Wait, this is a setup.

And you don’t have to take a stand

design any plan

Come tonight

Come here”

This is a booty call song! That’s not the way I’ve always heard it. As I wrote earlier, I always thought it was about possibilities, about the future, but really it’s about one last lap before parting ways forever, or doing it again at some point in the indeterminate future.

So what we have here is desire.

And really, that’s the feel of the song.

And whether or not that desire is consummated doesn’t matter, it’s all about how the record affects you. And when I was listening to “Cool Night” tonight it released me, the layers of frustration, that feeling of the world pressing down on me, it all fell away. It was palpable. I started to sing. It got me thinking about the aforementioned possibilities, which is an optimism that people my age have a hard time accepting, they are downhill, their lives are set in stone, they are just waiting to die.

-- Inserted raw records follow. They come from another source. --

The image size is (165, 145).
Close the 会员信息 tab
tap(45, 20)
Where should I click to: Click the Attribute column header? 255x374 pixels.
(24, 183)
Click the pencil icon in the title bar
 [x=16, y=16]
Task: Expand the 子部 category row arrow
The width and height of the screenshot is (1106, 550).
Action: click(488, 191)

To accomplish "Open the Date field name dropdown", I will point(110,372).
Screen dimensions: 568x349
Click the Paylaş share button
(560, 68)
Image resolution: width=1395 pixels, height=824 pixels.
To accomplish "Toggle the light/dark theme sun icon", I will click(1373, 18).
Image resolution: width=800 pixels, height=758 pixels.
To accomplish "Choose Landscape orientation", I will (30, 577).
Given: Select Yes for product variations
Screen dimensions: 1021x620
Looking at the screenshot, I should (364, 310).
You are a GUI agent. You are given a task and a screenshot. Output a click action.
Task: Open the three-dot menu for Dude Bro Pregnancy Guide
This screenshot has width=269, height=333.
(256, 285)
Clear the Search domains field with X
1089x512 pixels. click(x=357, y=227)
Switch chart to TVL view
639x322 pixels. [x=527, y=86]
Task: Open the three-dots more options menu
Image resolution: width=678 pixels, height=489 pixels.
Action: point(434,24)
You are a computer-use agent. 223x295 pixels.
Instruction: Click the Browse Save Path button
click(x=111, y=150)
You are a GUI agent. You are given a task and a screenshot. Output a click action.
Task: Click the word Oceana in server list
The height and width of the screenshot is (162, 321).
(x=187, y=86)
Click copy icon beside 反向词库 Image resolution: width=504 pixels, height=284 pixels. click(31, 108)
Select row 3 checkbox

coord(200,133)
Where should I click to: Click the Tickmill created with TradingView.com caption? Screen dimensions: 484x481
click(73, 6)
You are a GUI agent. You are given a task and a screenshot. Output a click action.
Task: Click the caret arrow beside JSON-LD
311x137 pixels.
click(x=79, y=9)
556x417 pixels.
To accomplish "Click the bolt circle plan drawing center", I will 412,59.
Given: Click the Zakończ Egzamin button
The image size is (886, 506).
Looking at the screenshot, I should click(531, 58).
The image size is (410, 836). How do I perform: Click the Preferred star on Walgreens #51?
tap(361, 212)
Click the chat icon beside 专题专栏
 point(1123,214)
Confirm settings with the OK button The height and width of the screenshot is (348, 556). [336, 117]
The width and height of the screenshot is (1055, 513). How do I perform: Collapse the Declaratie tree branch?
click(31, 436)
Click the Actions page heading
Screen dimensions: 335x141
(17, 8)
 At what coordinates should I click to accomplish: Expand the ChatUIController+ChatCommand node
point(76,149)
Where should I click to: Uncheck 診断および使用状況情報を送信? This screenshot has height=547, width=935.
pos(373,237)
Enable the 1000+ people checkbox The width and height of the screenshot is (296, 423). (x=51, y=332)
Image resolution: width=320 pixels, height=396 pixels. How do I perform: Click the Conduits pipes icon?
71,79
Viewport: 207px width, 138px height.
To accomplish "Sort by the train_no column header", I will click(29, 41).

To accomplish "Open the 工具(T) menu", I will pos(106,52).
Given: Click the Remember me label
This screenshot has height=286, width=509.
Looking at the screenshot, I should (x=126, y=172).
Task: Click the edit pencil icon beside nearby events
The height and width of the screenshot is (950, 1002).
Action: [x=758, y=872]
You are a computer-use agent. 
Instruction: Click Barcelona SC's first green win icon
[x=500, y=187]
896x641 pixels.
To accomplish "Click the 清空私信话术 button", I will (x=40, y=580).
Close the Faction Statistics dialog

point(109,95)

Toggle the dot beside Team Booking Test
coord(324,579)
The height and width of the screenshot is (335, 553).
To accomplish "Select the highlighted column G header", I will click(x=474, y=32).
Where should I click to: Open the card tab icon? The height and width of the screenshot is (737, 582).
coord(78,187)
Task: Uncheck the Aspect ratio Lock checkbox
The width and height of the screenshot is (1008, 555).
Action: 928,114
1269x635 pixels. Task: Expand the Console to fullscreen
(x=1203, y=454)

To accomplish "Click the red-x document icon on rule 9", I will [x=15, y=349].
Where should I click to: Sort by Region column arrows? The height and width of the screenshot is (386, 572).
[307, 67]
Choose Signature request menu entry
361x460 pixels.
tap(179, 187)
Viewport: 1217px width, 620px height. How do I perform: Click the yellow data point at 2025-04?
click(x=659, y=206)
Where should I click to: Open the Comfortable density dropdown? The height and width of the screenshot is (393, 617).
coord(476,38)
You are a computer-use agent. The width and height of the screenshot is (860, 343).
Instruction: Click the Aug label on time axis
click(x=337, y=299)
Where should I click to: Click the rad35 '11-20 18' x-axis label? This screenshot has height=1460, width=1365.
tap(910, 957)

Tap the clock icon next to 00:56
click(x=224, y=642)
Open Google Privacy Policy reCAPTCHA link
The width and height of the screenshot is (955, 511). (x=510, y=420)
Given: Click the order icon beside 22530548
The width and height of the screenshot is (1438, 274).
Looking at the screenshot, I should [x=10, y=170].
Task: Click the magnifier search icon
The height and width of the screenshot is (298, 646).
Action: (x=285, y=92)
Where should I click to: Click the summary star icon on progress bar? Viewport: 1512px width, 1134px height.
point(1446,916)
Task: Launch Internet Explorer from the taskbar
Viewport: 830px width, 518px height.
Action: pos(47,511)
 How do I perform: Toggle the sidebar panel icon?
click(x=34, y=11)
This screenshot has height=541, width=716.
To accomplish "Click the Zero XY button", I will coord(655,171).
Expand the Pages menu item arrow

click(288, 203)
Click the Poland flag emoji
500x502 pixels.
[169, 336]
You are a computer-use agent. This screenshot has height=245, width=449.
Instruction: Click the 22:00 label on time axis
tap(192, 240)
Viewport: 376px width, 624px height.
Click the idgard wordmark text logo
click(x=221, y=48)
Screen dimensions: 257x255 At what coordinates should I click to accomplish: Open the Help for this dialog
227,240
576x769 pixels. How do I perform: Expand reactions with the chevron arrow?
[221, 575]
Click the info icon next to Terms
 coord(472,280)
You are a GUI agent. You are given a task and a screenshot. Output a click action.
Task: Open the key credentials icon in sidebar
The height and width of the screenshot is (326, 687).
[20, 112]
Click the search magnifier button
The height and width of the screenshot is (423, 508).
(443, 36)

And Paul Davis is dead, of a heart attack, long before his time. But “Cool Night” is positively alive, still ready to soothe and inspire. And when it does that, it makes you happy, and no matter how others feel, you’re in your own mental bubble, nothing can go wrong in your world.

“It’s going to be a great night

Just let me hold you by the firelight

If you don’t feel well, you can go.”

Yes, my mood is good. I don’t want you to interfere with my trip. But if you want to join, bond and have some fun, I’m here to welcome you. Put aside all your prejudices, your judgments, no one is watching, you can wear leather and studs on the outside, but on the inside, especially with your love, in the firelight, this music makes you feel good.

“It’s going to be a great night…”

PS I looked it up, it was KIQQ, 100.3.